La singularité de son modèle fait la force de la Mobilière

Philippe Rey

3 minutes de lecture

Le statut de coopérative incite l’assureur toutes branches à se montrer encore plus innovant et discipliné, selon la CEO Michèle Rodoni.

La plus ancienne société d’assurances privée de Suisse affiche la meilleure marge de solvabilité parmi ses pairs. Cet avantage doit continuer à être préservé. Entretien avec Michèle Rodoni, CEO du groupe basé à Berne.

Le modèle de coopérative n’amène-t-il pas la Mobilière à se montrer plus agressive en termes de tarification et conditions au regard des autres assureurs cotés en Bourse?

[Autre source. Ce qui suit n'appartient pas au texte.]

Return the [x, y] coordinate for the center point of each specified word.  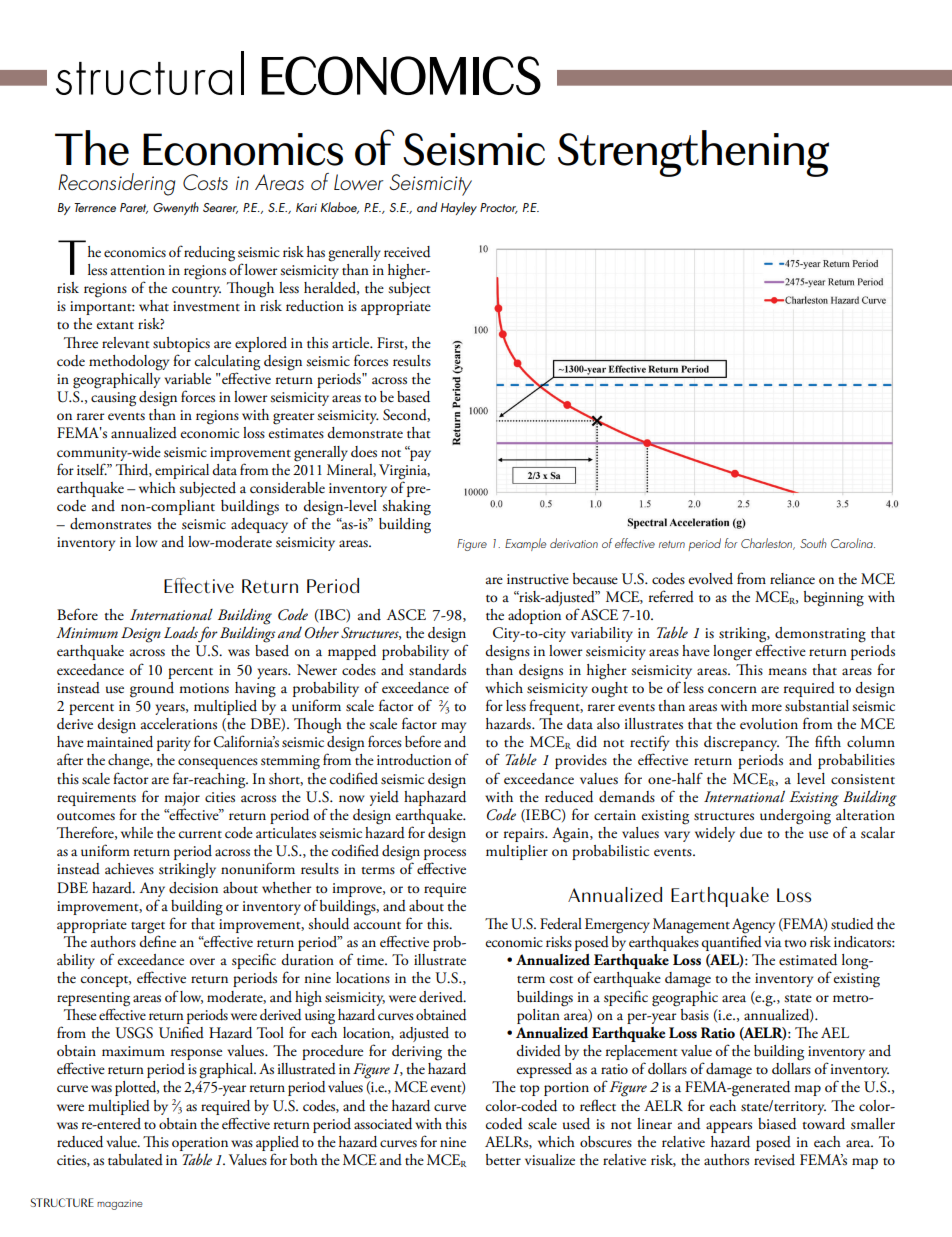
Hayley [459, 208]
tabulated [135, 1160]
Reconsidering [116, 184]
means [787, 671]
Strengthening [693, 153]
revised [774, 1159]
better [503, 1160]
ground [152, 690]
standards [437, 670]
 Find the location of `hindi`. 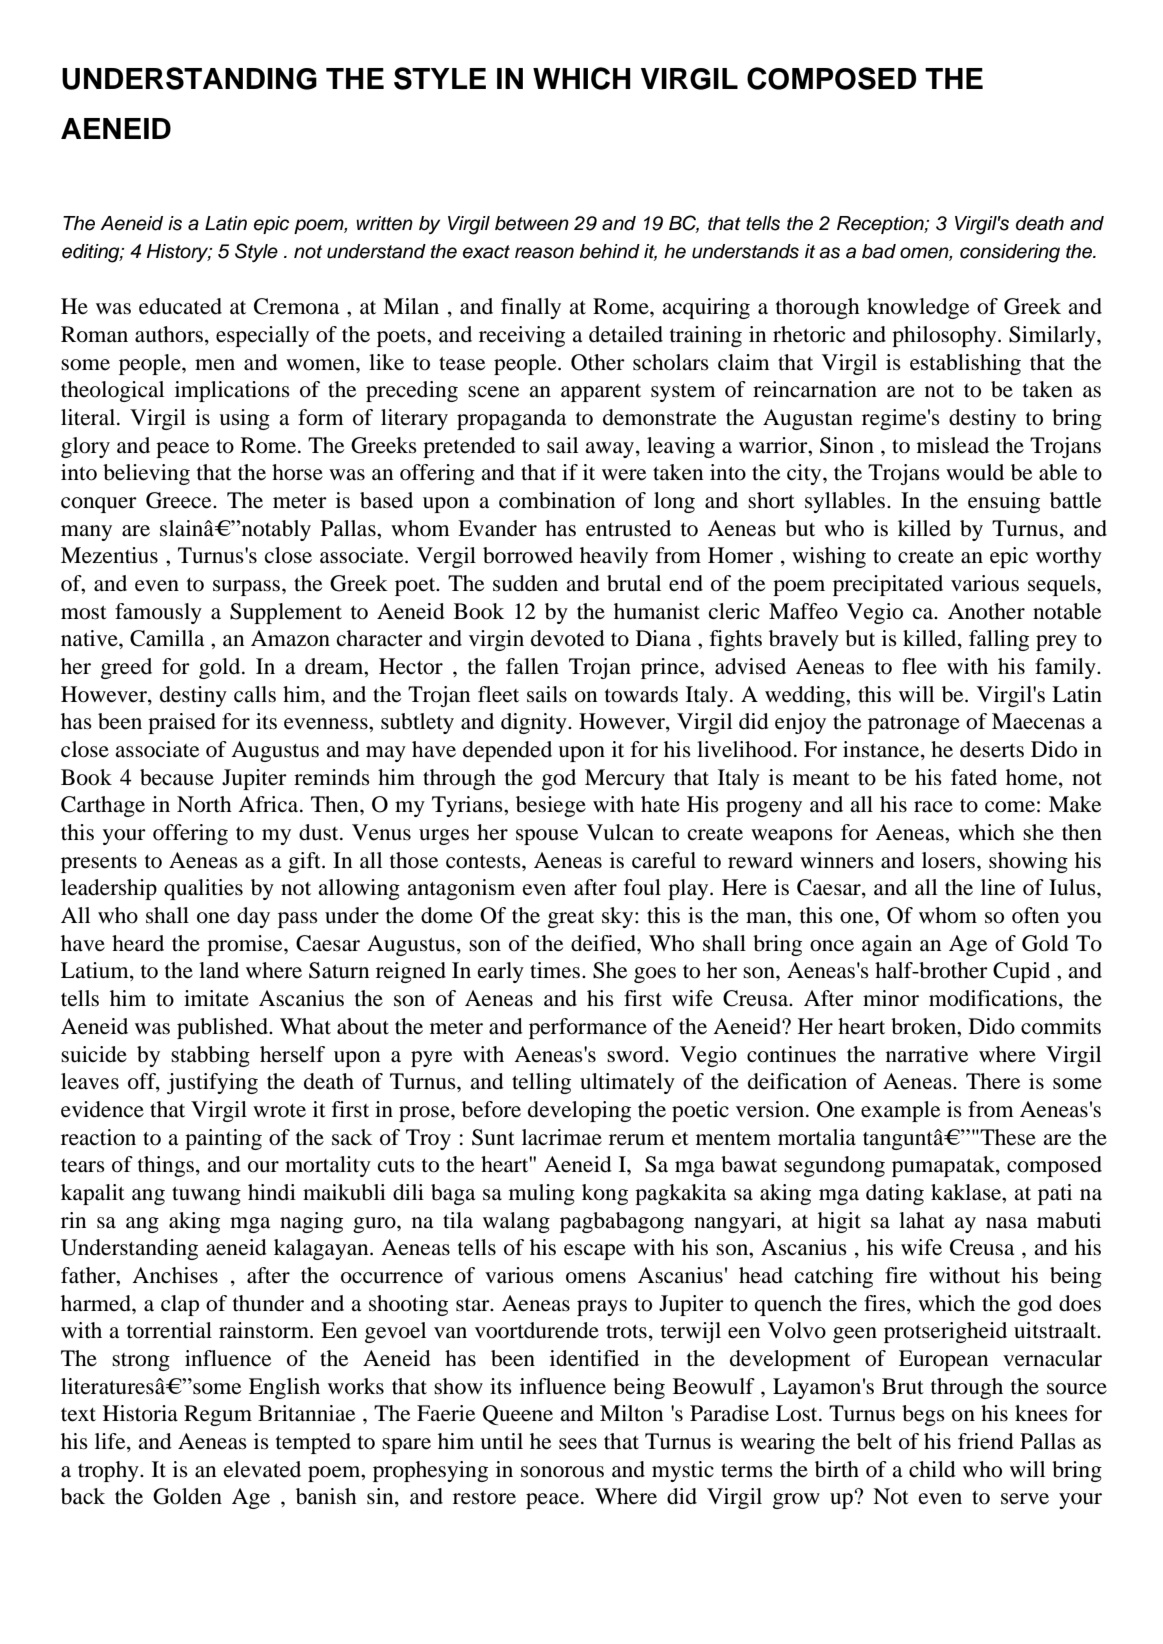

hindi is located at coordinates (272, 1192).
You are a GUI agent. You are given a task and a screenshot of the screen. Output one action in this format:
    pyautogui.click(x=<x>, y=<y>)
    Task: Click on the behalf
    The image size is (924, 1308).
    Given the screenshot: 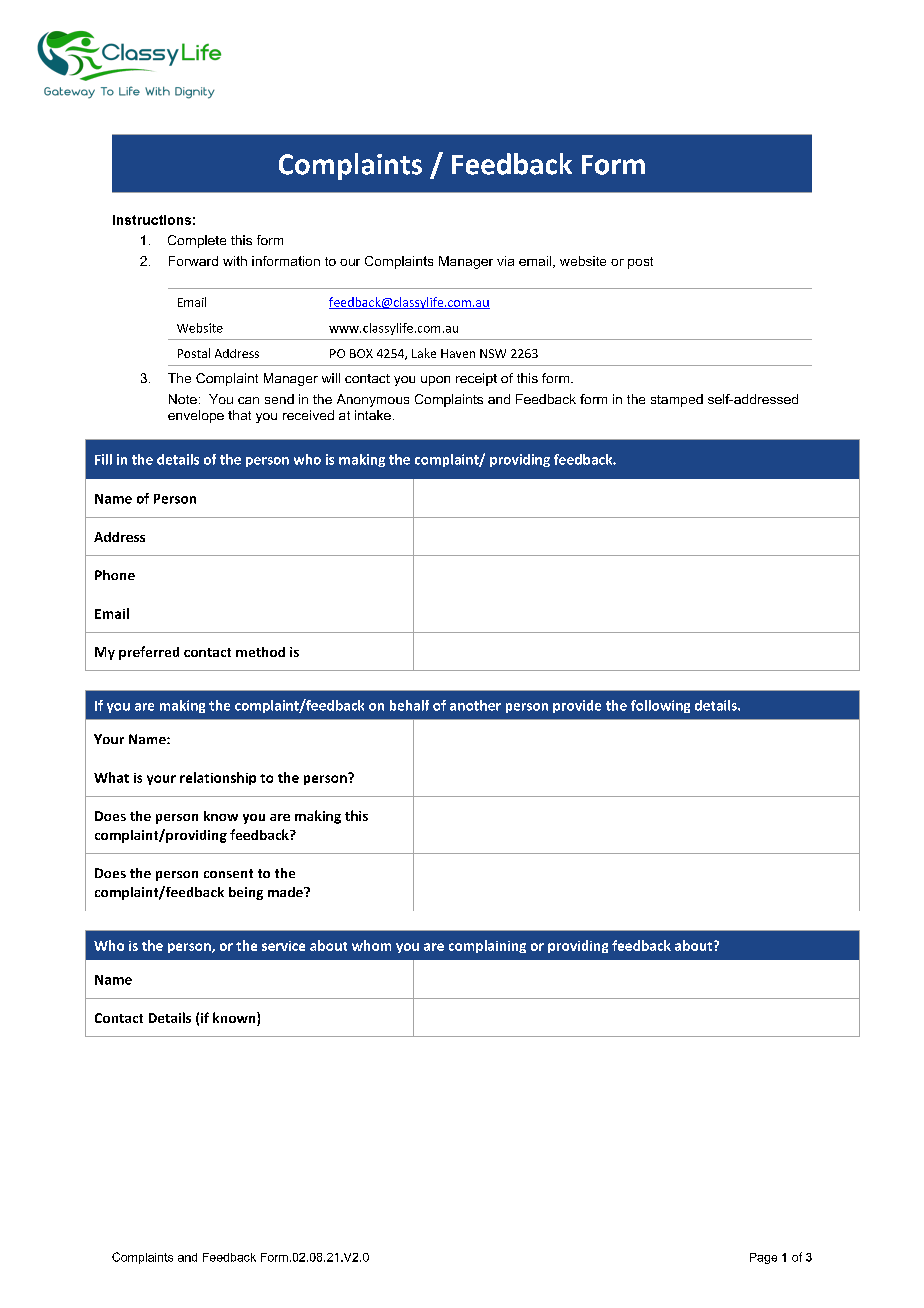 What is the action you would take?
    pyautogui.click(x=409, y=705)
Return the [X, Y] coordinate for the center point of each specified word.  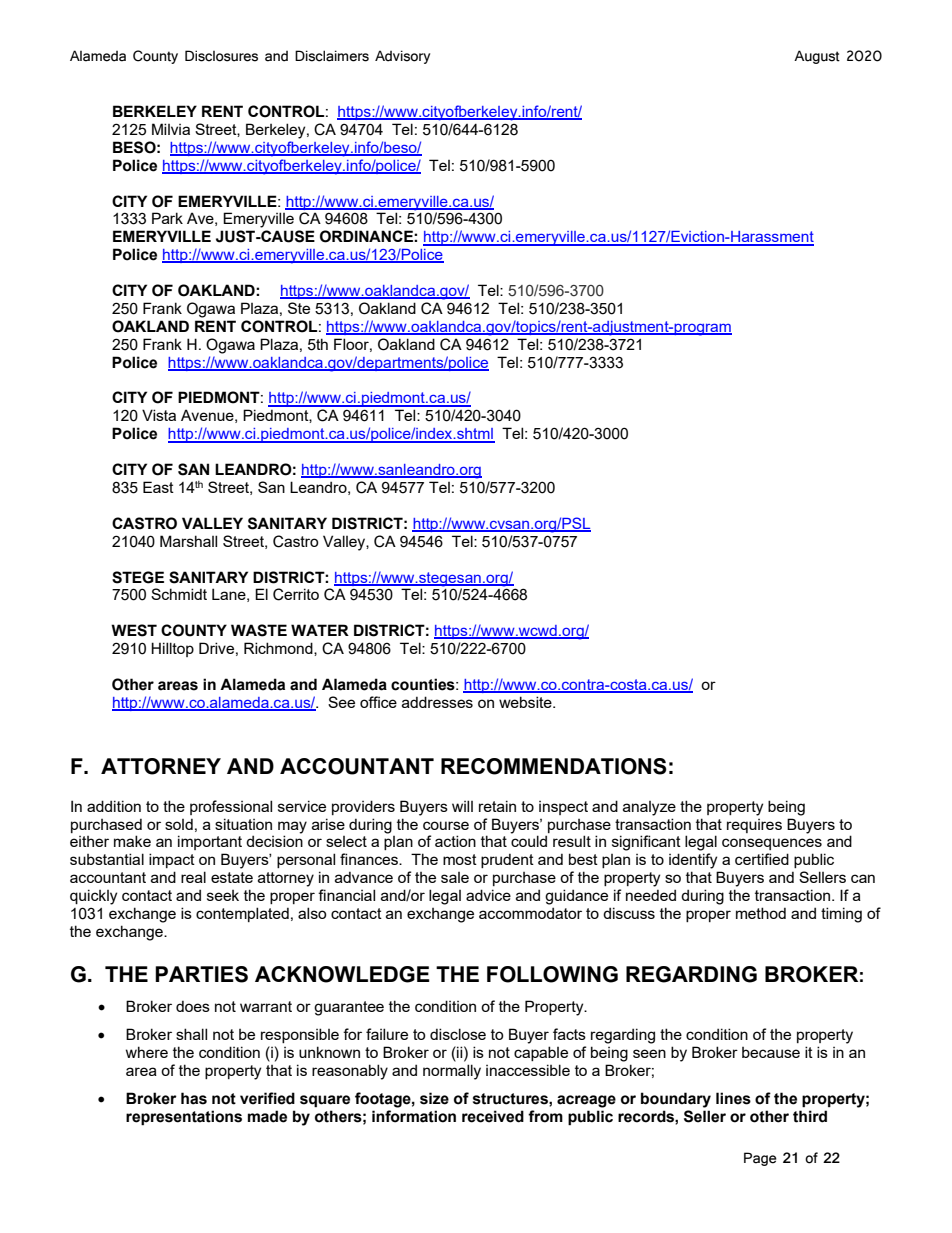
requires [754, 826]
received [493, 1116]
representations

Le Groupe Mobilière agit en conformité avec le marché en termes de prix et d’offre. Nous n’effectuons aucun dumping et notre objectif est d’être meilleurs que la concurrence en matière de services. Par exemple, la Mobilière est le seul groupe qui gère directement les sinistres localement, au travers de ses agences générales, si bien que celles-ci agissent comme des PME. Notre ancrage régional est un facteur de différenciation important. Cela signifie en particulier une proximité plus grande avec la clientèle, et une attention spéciale au contact humain. Nous complétons cet atout avec nos capacités numériques. L’avantage d’être une coopérative est que nous n’avons pas à arbitrer en termes de redistribution des excédents entre les actionnaires et les assurés, mais que nous pouvons pleinement nous concentrer sur ces derniers.

«La tarification des produits est devenue plus complexe depuis la libéralisation du marché de l’assurance en 1993, surtout dans l’assurance non-vie.»
La forte capitalisation du groupe, avec un quotient de solvabilité SST (Test suisse de solvabilité) de 516% au 1er janvier 2022, bien au-dessus de la moyenne, reflète une politique disciplinée de sélection des risques…

La tarification des produits est devenue plus complexe depuis la libéralisation du marché de l’assurance en 1993, surtout dans l’assurance non-vie. La concurrence s’est accrue au niveau des prix. Ce qui nous oblige à mener sans relâche une gestion professionnelle et disciplinée des risques et des placements de capitaux.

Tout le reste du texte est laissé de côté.